Em uma das minhas idas São Paulo em 2018 e no Salão dos Artistas Sem Galeria, na galeria Zipper e dois artistas me surpreenderam Iago Gouvêa e Stella Margarita. As obras destes dois artistas grudaram na minha mente e os procurei no instagram e vi que Iago mora em Belo Horizonte e Stella apesar de ter lido nos créditos Uruguai, ele morava no Rio. Nomes e amizades nos aproximaram e lá fui eu no alto de Laranjeiras conhecer a artista em seu atelier. Gostei de tudo que vi.
Havia uma superfície poética nas cores fortes e nos movimentos da sua pintura. Que me agradava, mas ao mesmo tempo me colocou em dúvida se eu estava preparado para aquela beleza. Eu sempre procurando um drama, um sonho-pesadelo.
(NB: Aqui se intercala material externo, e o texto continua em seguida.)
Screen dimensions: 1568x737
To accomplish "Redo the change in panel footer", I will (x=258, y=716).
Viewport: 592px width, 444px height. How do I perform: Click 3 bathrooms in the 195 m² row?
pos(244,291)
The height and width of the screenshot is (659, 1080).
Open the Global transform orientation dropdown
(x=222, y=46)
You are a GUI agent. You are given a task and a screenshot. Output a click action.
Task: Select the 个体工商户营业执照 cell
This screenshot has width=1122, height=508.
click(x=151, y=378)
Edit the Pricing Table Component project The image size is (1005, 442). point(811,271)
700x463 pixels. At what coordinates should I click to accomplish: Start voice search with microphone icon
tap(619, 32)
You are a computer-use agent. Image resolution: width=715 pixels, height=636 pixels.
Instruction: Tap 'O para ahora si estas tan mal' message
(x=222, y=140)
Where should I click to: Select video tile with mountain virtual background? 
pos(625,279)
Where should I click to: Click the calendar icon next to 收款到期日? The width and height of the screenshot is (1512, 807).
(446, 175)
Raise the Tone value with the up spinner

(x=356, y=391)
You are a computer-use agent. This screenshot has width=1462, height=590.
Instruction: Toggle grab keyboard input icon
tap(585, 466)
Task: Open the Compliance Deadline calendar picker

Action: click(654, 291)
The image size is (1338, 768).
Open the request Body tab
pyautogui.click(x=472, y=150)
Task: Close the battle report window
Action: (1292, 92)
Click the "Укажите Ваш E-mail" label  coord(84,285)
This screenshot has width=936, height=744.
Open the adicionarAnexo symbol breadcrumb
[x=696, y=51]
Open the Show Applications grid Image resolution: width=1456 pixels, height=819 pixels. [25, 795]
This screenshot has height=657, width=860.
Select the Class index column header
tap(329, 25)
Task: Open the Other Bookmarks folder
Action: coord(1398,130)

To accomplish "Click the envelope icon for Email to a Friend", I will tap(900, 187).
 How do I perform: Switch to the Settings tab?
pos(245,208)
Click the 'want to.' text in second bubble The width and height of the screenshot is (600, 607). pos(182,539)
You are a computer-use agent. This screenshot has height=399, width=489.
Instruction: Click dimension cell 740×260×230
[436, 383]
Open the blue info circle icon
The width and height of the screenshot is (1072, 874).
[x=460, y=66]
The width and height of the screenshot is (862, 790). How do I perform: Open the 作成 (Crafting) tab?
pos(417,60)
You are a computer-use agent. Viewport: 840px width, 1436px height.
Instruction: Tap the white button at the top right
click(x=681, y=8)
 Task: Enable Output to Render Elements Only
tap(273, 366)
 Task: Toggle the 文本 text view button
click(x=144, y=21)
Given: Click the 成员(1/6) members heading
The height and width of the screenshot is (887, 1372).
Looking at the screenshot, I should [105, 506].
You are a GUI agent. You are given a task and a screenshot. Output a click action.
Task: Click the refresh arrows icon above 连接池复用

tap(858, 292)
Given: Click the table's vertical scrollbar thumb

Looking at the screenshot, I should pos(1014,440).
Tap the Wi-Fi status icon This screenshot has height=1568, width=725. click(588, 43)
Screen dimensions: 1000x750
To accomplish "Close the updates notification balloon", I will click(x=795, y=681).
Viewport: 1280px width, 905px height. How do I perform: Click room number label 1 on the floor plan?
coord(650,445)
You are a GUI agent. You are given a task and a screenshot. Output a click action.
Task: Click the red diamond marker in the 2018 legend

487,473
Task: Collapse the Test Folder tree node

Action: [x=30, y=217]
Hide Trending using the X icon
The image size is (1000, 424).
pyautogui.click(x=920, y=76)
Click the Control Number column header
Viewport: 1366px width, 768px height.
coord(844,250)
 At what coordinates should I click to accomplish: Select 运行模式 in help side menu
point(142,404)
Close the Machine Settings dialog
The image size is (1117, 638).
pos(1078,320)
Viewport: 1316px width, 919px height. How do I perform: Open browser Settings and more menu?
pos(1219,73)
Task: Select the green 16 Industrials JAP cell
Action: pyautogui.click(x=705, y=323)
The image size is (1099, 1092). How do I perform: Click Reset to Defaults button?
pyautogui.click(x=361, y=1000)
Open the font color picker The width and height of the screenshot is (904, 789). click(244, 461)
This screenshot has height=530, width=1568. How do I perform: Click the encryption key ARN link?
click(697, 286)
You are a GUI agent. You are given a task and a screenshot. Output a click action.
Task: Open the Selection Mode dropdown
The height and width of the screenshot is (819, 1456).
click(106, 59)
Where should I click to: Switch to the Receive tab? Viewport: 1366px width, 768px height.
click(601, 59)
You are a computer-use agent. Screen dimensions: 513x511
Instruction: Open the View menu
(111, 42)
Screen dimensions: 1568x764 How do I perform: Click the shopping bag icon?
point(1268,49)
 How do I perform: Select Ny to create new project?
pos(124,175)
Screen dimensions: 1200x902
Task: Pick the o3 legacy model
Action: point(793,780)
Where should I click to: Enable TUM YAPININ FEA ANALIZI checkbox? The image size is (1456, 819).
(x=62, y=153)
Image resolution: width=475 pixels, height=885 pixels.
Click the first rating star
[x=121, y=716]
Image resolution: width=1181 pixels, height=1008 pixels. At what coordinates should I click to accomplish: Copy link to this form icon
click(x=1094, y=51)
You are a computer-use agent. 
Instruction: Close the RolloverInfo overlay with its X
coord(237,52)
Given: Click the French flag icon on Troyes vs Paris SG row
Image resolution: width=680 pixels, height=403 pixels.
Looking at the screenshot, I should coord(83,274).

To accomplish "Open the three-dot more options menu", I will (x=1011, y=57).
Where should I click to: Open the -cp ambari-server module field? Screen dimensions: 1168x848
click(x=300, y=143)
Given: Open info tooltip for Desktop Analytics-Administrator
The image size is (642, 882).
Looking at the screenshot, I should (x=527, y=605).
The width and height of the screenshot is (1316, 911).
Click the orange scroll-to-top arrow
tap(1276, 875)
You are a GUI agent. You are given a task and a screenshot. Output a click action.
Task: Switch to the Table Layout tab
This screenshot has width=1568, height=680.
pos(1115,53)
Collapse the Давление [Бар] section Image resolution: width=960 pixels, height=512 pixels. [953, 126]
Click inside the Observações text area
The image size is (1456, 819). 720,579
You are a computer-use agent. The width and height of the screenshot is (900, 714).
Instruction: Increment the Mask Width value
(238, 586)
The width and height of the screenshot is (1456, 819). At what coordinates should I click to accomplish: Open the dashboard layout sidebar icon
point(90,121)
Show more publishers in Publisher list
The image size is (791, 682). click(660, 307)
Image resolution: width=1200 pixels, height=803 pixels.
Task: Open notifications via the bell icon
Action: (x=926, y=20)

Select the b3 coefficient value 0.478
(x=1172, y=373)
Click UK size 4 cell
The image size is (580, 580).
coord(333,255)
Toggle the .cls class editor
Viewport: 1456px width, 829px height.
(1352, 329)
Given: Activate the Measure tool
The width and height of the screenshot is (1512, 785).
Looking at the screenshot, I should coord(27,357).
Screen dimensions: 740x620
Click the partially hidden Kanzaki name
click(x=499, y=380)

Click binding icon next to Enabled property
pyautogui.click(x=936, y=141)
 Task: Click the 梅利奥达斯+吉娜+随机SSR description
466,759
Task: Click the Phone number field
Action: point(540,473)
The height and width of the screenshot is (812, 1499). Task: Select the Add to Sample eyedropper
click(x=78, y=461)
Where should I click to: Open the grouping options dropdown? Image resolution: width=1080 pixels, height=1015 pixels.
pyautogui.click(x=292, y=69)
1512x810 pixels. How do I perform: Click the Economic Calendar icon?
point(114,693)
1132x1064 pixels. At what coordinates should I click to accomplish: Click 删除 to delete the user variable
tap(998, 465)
Percebi que aquele pintar era difícil. Em todos os quadros havia um lirismo e aquela era sua marca. Alguns artistas pesquisam mudam como fases algumas técnicas, mas sempre mantém algo que talvez o identifique. Outros que acredito ser o caso de Stella aprofundam sua identidade. Levam ao extremo essa busca e aí consiste a luta árdua diária do artista. Esse aprofundamento.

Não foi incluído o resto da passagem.